To show me, he huffed at the paper, and more red droplets soaked into the sheet.
*
At school, I had to run the 800 in gym class. Before the race began, the coach divided the runners into two teams: the Shirts and the Skins. Unfortunately, I was assigned to the Skins, and so I had to take off my T-shirt.
Bare-torsoed, I followed my herd for a quarter-mile around an oval-shaped track. Soon, my group moved out ahead of me. When I finished, I had to bend over and put my hands on my knees so I could breathe.
When I got back inside the school, one of the girls I had seen practicing her majorette moves said to me, “I saw you running out there. You were shirtless. You looked skinny, but wiry.”
*
Later, my father had surgery. When he came home from the hospital, he said, “They used a hammer and a chisel on my jaw. When I woke up, I didn’t know where I was. So I told the nurses where to go. I don’t care what they thought. They don’t know what I’m about.”
A few days later, I heard my father yelling during the night. “The surgeons didn’t know what they were doing,” he said. “They left something in.”
“You didn’t take of yourself,” my mother said to him. “You were supposed to clean your mouth so you wouldn’t get an infection.”
“I have no time for that,” my father said.
“This is what happens then,” my mother said.
My father kept my family awake all night with his shouting.
*
In school, I went to a play rehearsal. I had been cast as a Greek soldier named Haemon. At one point I had to embrace a Greek noblewoman who was bigger than I was.
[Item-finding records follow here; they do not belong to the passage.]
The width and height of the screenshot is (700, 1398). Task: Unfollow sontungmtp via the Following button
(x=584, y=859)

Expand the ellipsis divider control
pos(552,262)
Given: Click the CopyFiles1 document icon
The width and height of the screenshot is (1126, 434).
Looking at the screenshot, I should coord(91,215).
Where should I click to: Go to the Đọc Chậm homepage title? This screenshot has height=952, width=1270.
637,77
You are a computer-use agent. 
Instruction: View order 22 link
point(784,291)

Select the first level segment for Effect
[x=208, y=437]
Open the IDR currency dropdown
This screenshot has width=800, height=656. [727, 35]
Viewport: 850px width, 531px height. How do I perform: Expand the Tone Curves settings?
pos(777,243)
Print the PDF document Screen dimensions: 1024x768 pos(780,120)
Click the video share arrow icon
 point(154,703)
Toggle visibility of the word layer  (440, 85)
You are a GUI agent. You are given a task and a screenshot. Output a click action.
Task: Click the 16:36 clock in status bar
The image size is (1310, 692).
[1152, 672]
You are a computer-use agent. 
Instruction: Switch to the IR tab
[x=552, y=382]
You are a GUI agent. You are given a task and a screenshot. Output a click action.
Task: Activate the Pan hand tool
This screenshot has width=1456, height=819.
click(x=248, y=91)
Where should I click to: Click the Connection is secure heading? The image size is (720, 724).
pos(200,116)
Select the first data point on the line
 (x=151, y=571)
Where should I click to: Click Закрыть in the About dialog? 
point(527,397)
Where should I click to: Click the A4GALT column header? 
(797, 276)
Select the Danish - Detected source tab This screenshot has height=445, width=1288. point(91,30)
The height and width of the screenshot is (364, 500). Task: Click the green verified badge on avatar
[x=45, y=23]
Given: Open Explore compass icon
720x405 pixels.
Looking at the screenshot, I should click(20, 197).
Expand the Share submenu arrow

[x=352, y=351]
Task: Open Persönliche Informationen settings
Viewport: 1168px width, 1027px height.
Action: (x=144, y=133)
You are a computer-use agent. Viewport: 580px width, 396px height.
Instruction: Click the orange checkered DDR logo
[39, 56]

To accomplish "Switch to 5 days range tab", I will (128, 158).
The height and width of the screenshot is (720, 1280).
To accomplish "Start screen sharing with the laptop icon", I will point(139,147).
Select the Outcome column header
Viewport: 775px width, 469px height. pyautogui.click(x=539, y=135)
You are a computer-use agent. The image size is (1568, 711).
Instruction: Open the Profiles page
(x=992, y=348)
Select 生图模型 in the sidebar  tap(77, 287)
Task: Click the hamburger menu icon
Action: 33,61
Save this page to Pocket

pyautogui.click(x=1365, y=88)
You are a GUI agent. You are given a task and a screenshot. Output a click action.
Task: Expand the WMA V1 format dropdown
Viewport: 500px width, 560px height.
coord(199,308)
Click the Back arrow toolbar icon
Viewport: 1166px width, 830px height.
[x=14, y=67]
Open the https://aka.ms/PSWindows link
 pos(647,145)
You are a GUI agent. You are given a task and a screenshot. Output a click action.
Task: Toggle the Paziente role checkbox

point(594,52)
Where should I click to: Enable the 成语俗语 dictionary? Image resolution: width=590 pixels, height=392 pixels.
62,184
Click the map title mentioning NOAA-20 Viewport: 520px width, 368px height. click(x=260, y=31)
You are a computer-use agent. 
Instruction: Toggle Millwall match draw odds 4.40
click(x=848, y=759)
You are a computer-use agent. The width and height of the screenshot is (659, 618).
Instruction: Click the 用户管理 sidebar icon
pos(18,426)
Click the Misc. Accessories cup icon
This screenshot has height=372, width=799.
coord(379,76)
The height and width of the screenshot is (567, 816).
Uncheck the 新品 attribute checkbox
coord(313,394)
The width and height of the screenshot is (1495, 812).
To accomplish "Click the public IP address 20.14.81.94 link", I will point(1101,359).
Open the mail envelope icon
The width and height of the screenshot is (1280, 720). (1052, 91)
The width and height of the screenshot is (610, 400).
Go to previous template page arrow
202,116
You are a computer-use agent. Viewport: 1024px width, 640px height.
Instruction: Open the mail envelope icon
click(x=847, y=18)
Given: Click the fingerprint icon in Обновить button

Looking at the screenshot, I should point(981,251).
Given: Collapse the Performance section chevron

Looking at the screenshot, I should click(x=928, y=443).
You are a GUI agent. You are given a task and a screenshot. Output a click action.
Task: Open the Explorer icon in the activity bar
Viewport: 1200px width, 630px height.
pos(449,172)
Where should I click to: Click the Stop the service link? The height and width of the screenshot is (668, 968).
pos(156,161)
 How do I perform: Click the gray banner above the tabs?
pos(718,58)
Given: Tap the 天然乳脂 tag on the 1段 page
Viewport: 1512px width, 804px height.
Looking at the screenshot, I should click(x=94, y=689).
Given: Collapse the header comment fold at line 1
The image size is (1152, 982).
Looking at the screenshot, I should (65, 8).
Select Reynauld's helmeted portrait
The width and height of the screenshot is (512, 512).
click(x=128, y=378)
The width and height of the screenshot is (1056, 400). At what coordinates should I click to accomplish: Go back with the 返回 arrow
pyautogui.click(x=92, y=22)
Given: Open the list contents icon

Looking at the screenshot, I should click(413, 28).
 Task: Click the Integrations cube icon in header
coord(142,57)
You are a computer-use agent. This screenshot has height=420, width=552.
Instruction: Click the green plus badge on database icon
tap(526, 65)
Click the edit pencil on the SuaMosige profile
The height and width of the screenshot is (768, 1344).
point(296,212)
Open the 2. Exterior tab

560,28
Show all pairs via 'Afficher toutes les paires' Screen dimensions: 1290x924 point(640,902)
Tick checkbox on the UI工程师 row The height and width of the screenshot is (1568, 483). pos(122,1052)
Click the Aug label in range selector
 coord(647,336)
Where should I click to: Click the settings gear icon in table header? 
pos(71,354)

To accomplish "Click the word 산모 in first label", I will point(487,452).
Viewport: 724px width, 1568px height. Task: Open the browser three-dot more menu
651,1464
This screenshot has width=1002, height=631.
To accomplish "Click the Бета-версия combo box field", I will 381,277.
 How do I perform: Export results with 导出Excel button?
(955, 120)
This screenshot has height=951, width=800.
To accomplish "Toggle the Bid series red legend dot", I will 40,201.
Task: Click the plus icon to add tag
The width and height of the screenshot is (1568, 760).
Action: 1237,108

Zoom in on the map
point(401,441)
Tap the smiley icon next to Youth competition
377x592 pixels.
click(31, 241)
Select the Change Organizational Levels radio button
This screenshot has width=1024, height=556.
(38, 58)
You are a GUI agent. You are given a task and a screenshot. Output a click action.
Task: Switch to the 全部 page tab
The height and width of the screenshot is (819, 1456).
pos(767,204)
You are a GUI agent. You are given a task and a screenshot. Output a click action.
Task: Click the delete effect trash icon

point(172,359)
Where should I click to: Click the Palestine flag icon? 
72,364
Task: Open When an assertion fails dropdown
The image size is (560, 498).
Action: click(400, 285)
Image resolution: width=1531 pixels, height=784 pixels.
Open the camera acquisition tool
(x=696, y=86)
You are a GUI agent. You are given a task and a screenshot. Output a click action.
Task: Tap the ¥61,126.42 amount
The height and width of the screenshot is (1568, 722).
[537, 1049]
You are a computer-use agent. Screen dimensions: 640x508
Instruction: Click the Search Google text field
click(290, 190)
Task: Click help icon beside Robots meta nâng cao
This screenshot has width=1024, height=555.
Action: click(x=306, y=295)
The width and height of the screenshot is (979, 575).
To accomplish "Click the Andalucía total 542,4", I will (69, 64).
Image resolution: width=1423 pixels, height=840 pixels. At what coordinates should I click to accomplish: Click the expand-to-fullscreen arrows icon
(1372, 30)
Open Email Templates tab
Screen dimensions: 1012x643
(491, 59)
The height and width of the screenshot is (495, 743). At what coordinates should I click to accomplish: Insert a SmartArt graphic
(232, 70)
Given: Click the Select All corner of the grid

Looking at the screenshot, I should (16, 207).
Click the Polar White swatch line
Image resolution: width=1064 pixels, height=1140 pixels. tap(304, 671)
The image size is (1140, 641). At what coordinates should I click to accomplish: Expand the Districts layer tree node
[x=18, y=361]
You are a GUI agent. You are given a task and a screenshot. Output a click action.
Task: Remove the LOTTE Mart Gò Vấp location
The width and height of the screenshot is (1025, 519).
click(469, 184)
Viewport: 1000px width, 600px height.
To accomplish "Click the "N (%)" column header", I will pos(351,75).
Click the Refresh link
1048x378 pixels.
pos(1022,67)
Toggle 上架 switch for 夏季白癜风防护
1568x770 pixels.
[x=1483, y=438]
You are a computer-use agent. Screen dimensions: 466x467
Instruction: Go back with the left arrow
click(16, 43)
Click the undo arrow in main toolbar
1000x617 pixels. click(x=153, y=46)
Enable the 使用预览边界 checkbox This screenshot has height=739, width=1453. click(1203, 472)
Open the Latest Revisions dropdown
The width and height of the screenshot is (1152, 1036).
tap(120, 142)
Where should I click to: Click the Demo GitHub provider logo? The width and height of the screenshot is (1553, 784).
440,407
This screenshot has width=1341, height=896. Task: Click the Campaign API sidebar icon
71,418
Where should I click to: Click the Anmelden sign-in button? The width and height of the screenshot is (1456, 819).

I put my arms around her waist, stood on my toes, and brought my face to hers, but I couldn’t kiss her.
The director said to me, “Come on. Your name’s Haemon, but you act like Pocahontas.”
The student playing a Greek king said to me, “That was the most embarrassing kiss I’ve ever seen.”
I wanted to clasp Antigone with authority. I wanted to wrap my elbows around her neck and give her a lip smack. But the next time I went in for the smooch, all I could manage was a peck. Soon after that, another student replaced me in the role of Haemon.
*
At home, my father said to me, “You have a choice. You can wring your hands and become a fairy. Or you can do what I did. I found an Asian woman.”
When I didn’t say anything, my father said, “You’re dismissed.”
*
I went out to the toolshed and brought out the man-killer. I pulled the starter cord and gripped the handles tightly. The machine dragged me forward as it chewed into the ground.
I enlarged my father’s vegetable garden. I guided the plow around the perimeter and watched the motor-driven blades grind through the lawn grass.
*
Inside, I took a hardcover book off my father’s shelf and pulled an old letter from between the pages. The letter was from my father’s father. In it, he gave my father some advice about his upcoming wedding.
“Your mother and I were glad to meet your fiancée,” the letter read. “You both seem to love each other. But we can’t encourage you to go ahead with your plans. The marriage might be fine for you and your wife. But think of your children. They won’t belong with Asians, and they won’t belong with other people, either. Would that be fair to them?”
*
I climbed a ladder, opened a trapdoor, and stepped into the attic. The warm, still air smelled of dust. Near an air vent, wasps buzzed around a papery nest.
I lay down on the wood floor, which was unfinished and splintery. I spread out my arms and legs. After a while, I could feel my skin sweating. If I stayed this way long enough, I figured, I would die of thirst.
I stayed there for as long as I could, until the sun apparently moved and the heat faded. I climbed down the ladder and closed the trapdoor, so that no one would know where I had been.